Beyond the limits of the unassigned protist microbiome: inferring large-scale spatio-temporal patterns of Syndiniales marine parasites

Exploration of taxinomically unassigned protist genetic barcode sequences across different V4-18S datasets.

The goal of this study is to:

  • Describe the overall proportion of protist sequences which lack taxinomic assignment in PR2 reference database
  • Identify protist lineages that are the least described across 6 metabarcoding datasets (including open-sea campaigns and coastal time-series)
  • Reveal wide scale geographic distribution patterns of parasitic dinoflagellates (i.e. Syndiniales) that are unassigned at the genus level (i.e. 98% of Syndiniales sequences!)
  • Highlight a list of recurrent (through at least 7 years of data) community-indicator parasite taxa to be prioritized for identification

By:

  • Integrating diverse metabarcoding datasets into a global dataset with an homogenised taxonomy
  • Clustering the gathered metabarcode sequences together based on sequence similarity with a Sequence Similarity Network, allowing to adress integrated ecological ascpects of clusters at low taxonomic resolution independent of their lack of taxonomic assignment
  • Exploring spatial and temporal patterns of unassigned sequence clusters at a selected taxonomic level and for a selected protist group

Graphical

Abstract

Marine protists are major components of the oceanic microbiome that remain largely unrepresented in culture collections and genomic reference databases. The exploration of this uncharted protist diversity in oceanic communities relies essentially on the study of genetic markers as taxonomic barcodes. Nevertheless, we report that across 6 environmental planktonic surveys, ½ of genetic barcodes remain taxonomically unassigned at the genus level, limiting the understanding of the ecological implications of many protist lineages. Among them, parasitic Dinoflagellata (i.e. Syndiniales) appear as the least described protist group while being key actors in marine food webs at a global scale. We have developed a FAIR computational workflow integrating diverse metabarcoding datasets, in order to infer large scale ecological patterns at a fine-grained taxonomic resolution, bypassing the limitation of taxonomic assignment. We reveal novel geographic distribution patterns for unassigned Syndiniales genera including sequences shared between disconnected marine photic zones and ubiquitous Syndiniales sequences. From a temporal aspect, we have pinpointed recurrent and seasonally persistent parasite taxa that are also indicative of community dynamics, withholding a potential for ecosystem monitoring. Our results underline the importance of Syndiniales in structuring planktonic communities through space and time, raising questions regarding host-parasite association specificity and the trophic mode of persistent Syndiniales, while providing an innovative framework for prioritizing unassigned protist taxa for further description.

Datasets

Open Sea Campaigns:

Coastal European Sampling Project:

Time-series:

Prerequisites

Data

Below are listed the data needed to re-run analysis included in this study. The README of each folder will guide you to the adequate scripts.
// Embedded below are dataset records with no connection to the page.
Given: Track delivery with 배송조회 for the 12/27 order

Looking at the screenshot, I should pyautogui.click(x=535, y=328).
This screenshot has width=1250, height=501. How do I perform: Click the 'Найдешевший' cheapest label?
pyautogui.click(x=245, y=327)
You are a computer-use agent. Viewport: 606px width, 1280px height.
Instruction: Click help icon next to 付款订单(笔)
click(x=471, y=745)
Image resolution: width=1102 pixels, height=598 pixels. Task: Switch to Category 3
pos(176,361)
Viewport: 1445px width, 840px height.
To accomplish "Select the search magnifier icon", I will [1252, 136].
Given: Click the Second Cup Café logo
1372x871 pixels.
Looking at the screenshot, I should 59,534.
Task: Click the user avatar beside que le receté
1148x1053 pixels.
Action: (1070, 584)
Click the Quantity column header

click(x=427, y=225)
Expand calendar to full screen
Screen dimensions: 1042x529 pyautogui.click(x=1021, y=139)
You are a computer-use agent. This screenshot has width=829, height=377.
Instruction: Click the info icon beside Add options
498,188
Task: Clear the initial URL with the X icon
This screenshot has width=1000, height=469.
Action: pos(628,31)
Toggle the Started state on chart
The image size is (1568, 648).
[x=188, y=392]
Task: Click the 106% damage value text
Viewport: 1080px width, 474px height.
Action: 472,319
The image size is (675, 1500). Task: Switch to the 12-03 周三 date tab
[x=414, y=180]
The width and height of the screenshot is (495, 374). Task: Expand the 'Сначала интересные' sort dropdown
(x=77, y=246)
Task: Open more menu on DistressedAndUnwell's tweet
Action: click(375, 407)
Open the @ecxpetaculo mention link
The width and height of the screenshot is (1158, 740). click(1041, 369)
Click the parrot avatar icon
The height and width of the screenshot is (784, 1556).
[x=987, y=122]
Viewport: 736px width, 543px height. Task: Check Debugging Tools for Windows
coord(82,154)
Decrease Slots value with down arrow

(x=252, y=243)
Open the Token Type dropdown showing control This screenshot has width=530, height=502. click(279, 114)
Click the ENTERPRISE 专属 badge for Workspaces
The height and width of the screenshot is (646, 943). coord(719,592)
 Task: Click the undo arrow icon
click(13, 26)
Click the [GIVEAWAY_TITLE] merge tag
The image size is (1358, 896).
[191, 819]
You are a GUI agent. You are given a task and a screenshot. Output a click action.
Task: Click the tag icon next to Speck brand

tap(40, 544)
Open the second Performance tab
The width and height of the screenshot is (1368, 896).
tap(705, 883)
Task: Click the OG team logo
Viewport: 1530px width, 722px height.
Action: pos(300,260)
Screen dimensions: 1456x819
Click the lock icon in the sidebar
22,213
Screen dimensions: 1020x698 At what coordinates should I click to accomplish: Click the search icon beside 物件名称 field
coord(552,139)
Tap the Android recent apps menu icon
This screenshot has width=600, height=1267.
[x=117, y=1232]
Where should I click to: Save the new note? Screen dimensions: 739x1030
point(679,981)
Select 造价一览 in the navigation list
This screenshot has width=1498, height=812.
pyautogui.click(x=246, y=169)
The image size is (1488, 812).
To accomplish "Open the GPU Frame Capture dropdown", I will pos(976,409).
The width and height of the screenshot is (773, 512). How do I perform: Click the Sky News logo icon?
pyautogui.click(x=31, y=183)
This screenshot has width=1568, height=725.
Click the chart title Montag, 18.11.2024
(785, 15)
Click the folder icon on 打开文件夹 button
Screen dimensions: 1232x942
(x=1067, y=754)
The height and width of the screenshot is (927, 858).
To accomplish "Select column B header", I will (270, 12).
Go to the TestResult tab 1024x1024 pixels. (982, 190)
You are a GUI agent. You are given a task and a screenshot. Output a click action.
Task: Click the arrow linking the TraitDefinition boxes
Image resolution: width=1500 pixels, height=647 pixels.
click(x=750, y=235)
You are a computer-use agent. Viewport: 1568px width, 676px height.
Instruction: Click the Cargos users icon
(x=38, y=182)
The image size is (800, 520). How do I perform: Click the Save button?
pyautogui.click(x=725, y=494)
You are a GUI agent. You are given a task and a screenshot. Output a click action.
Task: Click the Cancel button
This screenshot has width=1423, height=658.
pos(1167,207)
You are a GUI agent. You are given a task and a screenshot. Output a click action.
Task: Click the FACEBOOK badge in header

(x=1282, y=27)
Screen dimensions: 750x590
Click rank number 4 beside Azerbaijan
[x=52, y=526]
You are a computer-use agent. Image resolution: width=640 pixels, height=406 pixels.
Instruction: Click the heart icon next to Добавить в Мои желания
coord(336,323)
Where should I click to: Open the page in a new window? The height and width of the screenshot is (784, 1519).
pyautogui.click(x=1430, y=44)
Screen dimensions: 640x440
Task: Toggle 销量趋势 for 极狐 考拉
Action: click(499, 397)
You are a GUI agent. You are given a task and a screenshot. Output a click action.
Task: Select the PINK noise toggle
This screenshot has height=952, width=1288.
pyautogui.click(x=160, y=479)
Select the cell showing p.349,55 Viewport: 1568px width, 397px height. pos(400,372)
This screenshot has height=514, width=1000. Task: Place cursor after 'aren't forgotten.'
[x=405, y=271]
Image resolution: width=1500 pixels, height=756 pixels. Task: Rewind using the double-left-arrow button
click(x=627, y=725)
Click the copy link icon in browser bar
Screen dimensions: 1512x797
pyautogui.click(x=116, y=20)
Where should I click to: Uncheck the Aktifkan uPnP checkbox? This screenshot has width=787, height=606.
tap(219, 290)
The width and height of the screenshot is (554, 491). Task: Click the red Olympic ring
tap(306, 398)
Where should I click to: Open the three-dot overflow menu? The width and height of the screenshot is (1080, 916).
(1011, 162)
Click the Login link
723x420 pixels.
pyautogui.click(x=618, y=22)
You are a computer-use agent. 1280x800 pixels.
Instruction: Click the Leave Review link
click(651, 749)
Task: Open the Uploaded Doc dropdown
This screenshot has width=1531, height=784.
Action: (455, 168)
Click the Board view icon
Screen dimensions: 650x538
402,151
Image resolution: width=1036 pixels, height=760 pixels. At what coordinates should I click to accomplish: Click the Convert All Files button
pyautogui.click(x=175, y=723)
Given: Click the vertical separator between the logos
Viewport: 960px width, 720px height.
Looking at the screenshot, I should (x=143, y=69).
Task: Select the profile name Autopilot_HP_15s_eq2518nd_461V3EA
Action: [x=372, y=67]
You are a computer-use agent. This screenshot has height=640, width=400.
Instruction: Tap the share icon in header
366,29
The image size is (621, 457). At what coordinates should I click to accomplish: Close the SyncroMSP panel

  • Global homogenised V4-18S metabarcode dataset (343,165 OTUs): /Homogenisation workflow/ASV_all_18SV4_6MetaB.zip

  • Syndiniales network (4,317 CCs): /SSN/Split_Igraph_Synd_id100_cov80.z01-3

Computational ressources

Demanding computations:

  • All-against-all blast: 100 job parallelisation, computation time of 1 week

  • ANOVA on each axis of RDA: 4 CPUs, mem 50GB

  • Escoufier's equivalent vectors: 8-16 CPUs, mem 40-100GB

  • Lomb-Scargle Periodogram algorithm: 8 CPUs, mem 70GB

What about your protist group of interest ?

This protocol can be freely re-used to explore the spatiotemporal patterns of any protist group ! The steps are the following:

  • Download the network including all protist groups:

Folder SSN, files Split_Igraph_all_.z0 (see README of SSN folder)

  • Select your target protist group:

Indicate the taxonomic level and id of the group (e.g. Class==Syndiniales) in script SSN_Synd.Rmd (lines 101-109): this will subtract from the network only the clusters (Connected Components) composed of sequences of your chosen group along with their metadata. N.b. if you are also curious about assigned / unassigned sequences at low taxonomic levels (e.g. genus) within your target group, you can further refine your cluster selection at lines 202-211.

  • Spatiotemporal exploration:

After selecting clusters of your target protist group: For spatial analysis run script /Spatiotemporal Analysis/Spatial_expl.Rmd

For temporal analysis follow guidelines of the /Spatiotemporal Analysis/ folder.

  • V4-18S sequence implementation:

It is also possible to implement your own sequences and see how they clusterise among the SSN. Just note that a computation time of 1 week is required to run the all-against-all alignment with the updated sequence dataset + 1-2h for network creation by Igraph with R. After that, you can catch up the protocol from the network clusterisation step (Script: SSN_Synd.Rmd, line 68).